It is also possible to shard individual layers separately and have an
outer wrapper handle any leftover parameters.

Notes: The `XlaFullyShardedDataParallel` class supports both the ZeRO-2
optimizer (sharding gradients and optimizer states) and the ZeRO-3
optimizer (sharding parameters, gradients, and optimizer states) in
<https://arxiv.org/abs/1910.02054>. The ZeRO-3 optimizer should be
implemented via nested FSDP with `reshard_after_forward=True`. See
`test/test_train_mp_mnist_fsdp_with_ckpt.py` and
`test/test_train_mp_imagenet_fsdp.py` for an example. \* For large
models that cannot fit into a single TPU memory or the host CPU memory,
one should interleave submodule construction with inner FSDP wrapping.
See
[FSDPViTModel](https://github.com/ronghanghu/vit_10b_fsdp_example/blob/master/run_vit_training.py)

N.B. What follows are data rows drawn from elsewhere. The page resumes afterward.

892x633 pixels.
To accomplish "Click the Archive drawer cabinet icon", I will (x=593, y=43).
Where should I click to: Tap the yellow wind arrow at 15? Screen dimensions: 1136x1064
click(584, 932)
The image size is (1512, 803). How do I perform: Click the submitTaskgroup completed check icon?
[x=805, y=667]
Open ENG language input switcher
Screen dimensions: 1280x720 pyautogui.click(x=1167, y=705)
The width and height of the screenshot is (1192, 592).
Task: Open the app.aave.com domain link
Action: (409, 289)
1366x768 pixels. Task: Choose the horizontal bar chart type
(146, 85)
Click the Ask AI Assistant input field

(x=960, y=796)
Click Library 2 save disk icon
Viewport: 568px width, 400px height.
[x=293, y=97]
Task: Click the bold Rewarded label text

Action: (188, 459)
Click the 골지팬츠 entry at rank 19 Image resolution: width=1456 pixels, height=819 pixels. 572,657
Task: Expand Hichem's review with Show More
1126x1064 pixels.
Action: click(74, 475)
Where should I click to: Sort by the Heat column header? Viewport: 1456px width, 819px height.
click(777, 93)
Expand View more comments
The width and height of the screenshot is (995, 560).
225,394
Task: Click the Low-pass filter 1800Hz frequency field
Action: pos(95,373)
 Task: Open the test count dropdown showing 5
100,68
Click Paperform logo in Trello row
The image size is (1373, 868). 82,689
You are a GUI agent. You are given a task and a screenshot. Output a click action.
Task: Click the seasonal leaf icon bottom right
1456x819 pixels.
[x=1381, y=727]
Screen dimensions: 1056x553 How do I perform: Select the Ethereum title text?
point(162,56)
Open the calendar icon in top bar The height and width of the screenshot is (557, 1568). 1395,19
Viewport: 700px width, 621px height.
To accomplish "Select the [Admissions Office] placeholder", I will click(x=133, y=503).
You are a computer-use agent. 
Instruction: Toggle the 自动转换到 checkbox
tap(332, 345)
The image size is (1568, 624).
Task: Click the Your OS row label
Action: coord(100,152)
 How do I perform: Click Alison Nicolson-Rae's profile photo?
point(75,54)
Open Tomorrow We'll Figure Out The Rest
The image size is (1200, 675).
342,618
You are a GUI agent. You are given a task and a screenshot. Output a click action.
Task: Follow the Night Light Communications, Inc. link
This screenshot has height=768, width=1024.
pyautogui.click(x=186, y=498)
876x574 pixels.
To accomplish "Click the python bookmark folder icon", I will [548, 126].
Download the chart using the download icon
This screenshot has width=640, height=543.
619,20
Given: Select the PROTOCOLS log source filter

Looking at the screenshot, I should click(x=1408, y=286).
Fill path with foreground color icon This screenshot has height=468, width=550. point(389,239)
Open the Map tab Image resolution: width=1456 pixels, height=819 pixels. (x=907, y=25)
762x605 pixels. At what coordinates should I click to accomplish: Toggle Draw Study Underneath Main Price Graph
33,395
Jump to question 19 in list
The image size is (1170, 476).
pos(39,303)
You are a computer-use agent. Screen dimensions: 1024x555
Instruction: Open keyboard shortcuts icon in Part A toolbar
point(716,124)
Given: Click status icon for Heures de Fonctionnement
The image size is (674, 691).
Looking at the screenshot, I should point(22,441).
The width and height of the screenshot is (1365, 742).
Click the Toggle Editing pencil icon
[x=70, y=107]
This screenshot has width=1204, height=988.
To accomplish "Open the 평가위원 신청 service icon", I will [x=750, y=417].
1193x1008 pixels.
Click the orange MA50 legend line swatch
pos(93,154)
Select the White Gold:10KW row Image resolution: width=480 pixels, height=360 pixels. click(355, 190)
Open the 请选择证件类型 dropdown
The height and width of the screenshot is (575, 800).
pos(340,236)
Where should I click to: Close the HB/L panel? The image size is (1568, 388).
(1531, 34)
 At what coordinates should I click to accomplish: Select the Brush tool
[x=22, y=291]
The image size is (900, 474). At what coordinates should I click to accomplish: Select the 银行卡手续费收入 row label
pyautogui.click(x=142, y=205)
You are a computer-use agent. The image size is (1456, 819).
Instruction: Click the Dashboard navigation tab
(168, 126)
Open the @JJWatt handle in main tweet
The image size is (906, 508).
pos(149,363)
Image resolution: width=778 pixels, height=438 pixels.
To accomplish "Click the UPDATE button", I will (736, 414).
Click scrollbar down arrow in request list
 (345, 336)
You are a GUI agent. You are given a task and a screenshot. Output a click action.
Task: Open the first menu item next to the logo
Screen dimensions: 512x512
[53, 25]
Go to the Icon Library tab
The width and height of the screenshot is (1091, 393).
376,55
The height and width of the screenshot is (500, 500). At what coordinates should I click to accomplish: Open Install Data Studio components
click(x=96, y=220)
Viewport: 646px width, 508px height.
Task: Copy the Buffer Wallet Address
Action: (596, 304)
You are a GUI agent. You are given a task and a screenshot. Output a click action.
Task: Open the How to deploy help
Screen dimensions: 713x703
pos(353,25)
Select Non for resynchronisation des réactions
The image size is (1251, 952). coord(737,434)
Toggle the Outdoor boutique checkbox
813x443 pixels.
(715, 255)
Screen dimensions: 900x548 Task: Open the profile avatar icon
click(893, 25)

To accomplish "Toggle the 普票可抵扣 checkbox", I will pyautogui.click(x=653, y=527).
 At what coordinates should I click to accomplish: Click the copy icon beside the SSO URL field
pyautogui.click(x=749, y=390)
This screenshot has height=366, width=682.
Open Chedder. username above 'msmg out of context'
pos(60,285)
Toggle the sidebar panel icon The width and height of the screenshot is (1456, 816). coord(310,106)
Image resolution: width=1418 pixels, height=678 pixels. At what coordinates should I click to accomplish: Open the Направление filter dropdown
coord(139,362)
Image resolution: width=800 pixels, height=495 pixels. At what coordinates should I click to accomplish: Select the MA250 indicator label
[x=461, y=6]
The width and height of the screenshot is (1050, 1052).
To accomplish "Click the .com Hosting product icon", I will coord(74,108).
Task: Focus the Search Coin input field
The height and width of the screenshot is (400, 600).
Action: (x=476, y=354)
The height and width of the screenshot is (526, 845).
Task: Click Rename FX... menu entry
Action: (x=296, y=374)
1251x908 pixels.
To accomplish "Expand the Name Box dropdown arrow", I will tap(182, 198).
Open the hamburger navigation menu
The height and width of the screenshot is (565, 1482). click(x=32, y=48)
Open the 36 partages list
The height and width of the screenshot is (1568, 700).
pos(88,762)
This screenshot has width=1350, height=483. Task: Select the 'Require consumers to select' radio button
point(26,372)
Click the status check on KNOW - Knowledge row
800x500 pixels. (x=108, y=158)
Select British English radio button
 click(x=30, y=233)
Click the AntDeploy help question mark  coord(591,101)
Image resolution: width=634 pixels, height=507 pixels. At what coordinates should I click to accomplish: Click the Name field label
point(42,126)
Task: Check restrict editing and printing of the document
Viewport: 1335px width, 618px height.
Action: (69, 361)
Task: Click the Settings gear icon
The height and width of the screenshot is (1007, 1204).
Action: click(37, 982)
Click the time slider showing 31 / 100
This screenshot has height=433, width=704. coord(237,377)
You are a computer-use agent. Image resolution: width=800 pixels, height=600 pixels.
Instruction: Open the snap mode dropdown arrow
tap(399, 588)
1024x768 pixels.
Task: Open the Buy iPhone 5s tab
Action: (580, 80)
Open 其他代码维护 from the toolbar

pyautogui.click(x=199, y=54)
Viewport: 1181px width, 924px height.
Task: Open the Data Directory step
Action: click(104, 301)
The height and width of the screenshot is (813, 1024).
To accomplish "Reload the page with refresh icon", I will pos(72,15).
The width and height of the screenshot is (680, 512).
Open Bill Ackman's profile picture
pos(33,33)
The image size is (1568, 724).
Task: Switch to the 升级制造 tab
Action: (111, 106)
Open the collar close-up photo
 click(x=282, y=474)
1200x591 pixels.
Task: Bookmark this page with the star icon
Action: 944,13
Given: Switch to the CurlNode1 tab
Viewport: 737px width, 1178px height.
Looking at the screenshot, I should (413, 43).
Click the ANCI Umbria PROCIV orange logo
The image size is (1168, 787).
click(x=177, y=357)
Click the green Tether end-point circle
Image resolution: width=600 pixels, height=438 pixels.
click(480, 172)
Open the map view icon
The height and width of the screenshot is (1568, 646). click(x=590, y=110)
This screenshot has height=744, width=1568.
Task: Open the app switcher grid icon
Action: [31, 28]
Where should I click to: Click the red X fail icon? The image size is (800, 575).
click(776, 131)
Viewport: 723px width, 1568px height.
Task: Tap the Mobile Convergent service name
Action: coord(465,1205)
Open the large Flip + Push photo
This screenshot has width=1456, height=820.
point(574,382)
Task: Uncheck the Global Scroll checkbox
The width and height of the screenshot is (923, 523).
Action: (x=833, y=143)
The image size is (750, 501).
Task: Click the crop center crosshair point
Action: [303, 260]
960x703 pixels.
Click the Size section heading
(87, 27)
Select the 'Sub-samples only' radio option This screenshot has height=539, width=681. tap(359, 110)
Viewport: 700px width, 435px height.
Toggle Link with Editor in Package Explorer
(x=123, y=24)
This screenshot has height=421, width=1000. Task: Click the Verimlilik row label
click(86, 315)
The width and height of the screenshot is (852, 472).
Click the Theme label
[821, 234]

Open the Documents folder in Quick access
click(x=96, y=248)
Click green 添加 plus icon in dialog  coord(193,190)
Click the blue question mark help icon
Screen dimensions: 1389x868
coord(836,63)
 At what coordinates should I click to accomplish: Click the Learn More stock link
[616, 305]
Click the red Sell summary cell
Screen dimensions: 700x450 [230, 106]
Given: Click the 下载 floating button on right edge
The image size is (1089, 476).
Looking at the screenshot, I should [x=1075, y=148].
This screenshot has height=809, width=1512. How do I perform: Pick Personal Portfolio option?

for an example. a simple wrapper `checkpoint_module` is provided (based
on `torch_xla.utils.checkpoint.checkpoint` from
<https://github.com/pytorch/xla/pull/3524>) to perform [gradient
checkpointing](https://spell.ml/blog/gradient-checkpointing-pytorch-YGypLBAAACEAefHs)
over a given `nn.Module` instance. See
`test/test_train_mp_mnist_fsdp_with_ckpt.py` and
`test/test_train_mp_imagenet_fsdp.py` for an example. Auto-wrapping
submodules: instead of manually nested FSDP wrapping, one can also
specify an `auto_wrap_policy` argument to automatically wrap the
submodules with inner FSDP. `size_based_auto_wrap_policy` in
`torch_xla.distributed.fsdp.wrap` is an example of `auto_wrap_policy`
callable, this policy wraps layers with the number of parameters larger
than 100M. `transformer_auto_wrap_policy` in
`torch_xla.distributed.fsdp.wrap` is an example of `auto_wrap_policy`
callable for transformer-like model architectures.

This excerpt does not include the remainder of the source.